Inside his cell on Rikers Island, Brian Croskey spends hours every day drawing elaborate artwork to free his mind.
The 55-year-old from Washington Heights is halfway through an eight-month sentence for a petit larceny conviction inside the Eric M. Taylor Center, where he relies heavily on a 30-year passion that draws inspiration from his loved ones.
“It’s part of my solitude. I like to sit down at the table and doodle and create something new,” he said. “I usually like to draw just to represent my love for family and partners. That’s why it’s a lot of hearts, a lot of roses involved, and ribbons and stuff where I can write names.”
One of his art pieces, “Black Flower,” dedicated to his sister, is now on display at the Herbert Von King Cultural Arts Center in Bedford-Stuyvesant, hanging alongside the works of fellow Rikers Island inmates in a first-of-its-kind exhibition aimed at fostering unity and support.

Croskey was the only artist out of 15 who was taken off the island and brought to the gallery to see his framed work in person – a rare opportunity for someone in custody, who typically only leaves the island for court appearances or hospital visits.
Arriving at Herbert Von King Park on Friday, April 11, shackled for transport, Croskey said he was unfazed by the constraints. “The idea that they were going to take me outside of the jail and bring me to a place like this and put my artwork up for presentations — that’s big.”
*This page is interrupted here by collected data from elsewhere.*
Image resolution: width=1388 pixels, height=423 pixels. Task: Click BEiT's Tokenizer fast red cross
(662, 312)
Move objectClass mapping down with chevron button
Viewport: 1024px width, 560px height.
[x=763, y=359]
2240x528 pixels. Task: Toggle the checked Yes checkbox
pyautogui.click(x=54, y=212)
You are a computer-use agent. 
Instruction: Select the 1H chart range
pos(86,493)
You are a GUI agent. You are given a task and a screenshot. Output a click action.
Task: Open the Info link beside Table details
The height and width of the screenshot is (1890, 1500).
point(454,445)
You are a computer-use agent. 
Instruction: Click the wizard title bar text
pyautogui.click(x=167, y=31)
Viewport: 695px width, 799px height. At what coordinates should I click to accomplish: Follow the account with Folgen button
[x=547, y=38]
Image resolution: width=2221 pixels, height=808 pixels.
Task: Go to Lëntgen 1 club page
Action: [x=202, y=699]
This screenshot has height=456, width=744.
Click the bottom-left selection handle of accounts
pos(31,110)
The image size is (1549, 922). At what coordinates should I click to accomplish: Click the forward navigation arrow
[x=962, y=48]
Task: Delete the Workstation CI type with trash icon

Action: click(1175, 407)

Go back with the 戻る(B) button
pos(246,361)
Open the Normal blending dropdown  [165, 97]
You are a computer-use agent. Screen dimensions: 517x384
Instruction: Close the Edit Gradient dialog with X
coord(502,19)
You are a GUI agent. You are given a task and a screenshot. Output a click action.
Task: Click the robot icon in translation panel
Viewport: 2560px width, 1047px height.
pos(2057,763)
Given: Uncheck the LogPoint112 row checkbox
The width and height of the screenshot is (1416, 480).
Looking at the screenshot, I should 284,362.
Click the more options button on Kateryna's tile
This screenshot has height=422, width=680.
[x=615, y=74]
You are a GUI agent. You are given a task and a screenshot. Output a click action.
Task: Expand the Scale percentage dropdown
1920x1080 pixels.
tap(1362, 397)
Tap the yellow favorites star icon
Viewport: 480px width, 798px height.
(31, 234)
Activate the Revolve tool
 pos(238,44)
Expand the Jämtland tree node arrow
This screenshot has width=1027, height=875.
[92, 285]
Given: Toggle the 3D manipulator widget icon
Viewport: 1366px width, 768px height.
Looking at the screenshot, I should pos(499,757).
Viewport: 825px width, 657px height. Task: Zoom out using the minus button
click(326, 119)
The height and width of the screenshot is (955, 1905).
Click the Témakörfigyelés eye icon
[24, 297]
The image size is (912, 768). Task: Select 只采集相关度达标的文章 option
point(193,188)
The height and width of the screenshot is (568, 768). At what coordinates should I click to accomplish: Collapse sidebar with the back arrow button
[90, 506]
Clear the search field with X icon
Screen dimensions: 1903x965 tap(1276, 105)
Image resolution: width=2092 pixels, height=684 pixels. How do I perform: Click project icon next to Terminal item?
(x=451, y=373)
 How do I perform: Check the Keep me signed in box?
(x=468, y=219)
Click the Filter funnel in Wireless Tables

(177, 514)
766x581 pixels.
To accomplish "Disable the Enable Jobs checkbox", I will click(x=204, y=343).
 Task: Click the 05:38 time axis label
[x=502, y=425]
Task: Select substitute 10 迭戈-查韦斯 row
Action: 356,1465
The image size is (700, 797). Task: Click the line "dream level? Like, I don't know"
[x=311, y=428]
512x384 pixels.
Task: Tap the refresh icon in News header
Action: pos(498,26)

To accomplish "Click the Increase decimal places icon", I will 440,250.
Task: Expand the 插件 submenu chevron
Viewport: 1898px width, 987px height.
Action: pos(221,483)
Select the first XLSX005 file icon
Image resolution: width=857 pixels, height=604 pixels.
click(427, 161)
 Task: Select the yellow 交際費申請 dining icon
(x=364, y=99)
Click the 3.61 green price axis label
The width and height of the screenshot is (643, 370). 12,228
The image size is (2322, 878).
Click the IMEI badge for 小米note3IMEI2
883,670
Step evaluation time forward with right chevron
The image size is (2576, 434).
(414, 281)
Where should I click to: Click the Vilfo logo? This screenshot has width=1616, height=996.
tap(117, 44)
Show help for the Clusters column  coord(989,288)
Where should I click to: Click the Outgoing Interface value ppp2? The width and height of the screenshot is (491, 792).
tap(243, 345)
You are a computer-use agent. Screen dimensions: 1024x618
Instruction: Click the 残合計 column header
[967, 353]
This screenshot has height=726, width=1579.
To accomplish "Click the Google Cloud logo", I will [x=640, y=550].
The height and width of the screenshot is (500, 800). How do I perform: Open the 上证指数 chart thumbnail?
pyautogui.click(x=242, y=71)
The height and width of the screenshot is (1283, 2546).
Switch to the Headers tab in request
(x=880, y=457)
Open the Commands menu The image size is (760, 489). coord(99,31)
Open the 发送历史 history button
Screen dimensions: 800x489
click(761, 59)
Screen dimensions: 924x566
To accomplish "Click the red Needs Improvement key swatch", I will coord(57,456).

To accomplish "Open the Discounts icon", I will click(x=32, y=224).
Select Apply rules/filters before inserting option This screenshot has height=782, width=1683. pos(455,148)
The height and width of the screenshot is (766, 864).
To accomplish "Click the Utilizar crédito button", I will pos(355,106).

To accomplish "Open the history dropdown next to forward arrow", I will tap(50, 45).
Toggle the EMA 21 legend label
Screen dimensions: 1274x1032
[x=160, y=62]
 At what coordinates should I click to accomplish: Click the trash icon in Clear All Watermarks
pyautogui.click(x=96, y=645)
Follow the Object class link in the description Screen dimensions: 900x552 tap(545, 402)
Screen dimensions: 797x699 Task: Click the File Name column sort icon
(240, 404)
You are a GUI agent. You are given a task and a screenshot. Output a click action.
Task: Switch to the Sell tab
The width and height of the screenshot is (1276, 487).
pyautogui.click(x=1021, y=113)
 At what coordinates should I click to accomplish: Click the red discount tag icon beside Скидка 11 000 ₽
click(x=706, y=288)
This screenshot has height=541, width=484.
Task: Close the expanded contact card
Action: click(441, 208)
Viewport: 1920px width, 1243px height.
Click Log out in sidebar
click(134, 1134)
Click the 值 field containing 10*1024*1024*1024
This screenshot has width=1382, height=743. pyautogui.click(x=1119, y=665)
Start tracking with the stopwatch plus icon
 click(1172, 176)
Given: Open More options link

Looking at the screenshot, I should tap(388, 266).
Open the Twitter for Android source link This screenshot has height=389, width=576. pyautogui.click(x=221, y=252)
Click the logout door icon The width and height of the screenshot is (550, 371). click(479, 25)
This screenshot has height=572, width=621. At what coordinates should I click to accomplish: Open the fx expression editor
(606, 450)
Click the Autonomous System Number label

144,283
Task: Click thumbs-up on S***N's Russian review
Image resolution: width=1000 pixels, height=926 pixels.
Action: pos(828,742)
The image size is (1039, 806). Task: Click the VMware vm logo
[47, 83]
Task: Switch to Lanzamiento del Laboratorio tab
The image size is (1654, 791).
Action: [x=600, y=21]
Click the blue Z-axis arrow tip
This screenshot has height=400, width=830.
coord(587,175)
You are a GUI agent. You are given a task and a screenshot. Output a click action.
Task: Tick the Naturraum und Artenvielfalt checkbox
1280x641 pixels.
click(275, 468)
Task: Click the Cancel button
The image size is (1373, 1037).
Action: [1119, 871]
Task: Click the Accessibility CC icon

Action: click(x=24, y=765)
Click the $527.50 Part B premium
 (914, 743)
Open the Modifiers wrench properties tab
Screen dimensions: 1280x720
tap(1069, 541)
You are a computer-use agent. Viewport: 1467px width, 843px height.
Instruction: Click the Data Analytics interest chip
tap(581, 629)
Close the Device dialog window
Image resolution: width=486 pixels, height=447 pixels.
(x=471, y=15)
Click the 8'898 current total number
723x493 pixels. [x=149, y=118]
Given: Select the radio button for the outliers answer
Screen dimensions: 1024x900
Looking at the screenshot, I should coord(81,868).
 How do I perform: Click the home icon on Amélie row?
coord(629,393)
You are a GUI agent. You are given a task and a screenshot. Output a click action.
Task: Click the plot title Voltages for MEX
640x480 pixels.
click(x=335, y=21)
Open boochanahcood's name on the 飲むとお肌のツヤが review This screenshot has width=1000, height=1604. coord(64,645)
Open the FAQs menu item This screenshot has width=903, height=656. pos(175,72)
Croskey’s style of drawing, called “line art,” combines an array of straight and curved lines to create illustrations using regular ballpoint pens.
“Line art has helped me immensely at times when I have been confined by giving me something else to focus on – other than being free, which is the ultimate goal. But just for a moment, line art has allowed me to free my mind from being confined,” he told Parks Department and Department of Correction staff, who collaborated on the program. “I’m trying not to cry.”
The Community Art Showcase – free and open to the public for the next month – came about after the manager of the Herbert Von King Cultural Arts Center received a special gift in the mail from her husband, who is incarcerated at a prison in Idaho.
Over three months, Colleen Flood’s husband, Chandler Palmer, carefully decorated a gray hat designed entirely in pen ahead of their wedding last November. The hat features a hauntingly beautiful skeletal couple locked in an eternal embrace, with the couple’s anniversary date delicately inscribed on the back.